------ PROVIDED INFORMATION

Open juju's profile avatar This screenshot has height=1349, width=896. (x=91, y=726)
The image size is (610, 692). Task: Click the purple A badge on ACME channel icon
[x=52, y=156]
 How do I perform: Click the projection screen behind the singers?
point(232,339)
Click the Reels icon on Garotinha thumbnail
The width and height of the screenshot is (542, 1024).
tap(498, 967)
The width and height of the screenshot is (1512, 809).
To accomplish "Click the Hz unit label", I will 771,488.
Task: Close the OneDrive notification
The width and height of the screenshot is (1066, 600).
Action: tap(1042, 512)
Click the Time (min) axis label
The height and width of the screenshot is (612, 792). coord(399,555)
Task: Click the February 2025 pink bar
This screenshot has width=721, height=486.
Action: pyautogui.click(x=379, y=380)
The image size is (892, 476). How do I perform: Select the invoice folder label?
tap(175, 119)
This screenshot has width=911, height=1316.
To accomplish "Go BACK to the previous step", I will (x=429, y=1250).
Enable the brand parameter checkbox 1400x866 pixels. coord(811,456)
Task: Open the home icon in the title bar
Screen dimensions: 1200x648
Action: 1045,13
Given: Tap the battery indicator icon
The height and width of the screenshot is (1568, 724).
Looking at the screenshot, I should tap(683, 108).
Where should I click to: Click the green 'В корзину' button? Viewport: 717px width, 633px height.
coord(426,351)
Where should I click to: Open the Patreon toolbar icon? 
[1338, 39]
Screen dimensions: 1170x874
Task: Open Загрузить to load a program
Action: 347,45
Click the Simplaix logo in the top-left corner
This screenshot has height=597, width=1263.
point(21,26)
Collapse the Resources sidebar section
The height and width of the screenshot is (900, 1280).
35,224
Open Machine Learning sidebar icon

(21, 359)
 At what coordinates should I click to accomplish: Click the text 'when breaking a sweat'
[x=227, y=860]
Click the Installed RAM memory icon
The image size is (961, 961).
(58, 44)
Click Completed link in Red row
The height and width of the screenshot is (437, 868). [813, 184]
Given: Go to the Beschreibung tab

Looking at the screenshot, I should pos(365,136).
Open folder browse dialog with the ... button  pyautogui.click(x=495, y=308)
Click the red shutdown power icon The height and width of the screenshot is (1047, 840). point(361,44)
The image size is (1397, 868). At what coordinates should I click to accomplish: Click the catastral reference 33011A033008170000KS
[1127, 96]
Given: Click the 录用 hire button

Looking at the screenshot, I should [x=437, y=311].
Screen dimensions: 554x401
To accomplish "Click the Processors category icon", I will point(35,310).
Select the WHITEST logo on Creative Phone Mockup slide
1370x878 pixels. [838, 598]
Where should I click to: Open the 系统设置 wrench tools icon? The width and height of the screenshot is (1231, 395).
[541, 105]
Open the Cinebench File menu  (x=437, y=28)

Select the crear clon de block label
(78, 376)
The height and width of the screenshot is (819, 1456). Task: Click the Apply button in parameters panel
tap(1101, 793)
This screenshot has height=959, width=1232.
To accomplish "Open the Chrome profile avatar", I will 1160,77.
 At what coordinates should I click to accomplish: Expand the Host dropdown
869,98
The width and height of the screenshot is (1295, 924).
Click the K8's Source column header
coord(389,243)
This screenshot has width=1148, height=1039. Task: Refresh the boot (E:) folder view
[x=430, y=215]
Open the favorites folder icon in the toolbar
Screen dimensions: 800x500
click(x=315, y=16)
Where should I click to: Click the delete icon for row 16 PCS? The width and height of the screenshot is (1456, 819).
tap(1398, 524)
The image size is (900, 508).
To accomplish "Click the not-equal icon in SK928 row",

------------

= YOUR TASK =
Return solely the number of lines in the data that include the word "avatar".

= EXPECTED ANSWER =
2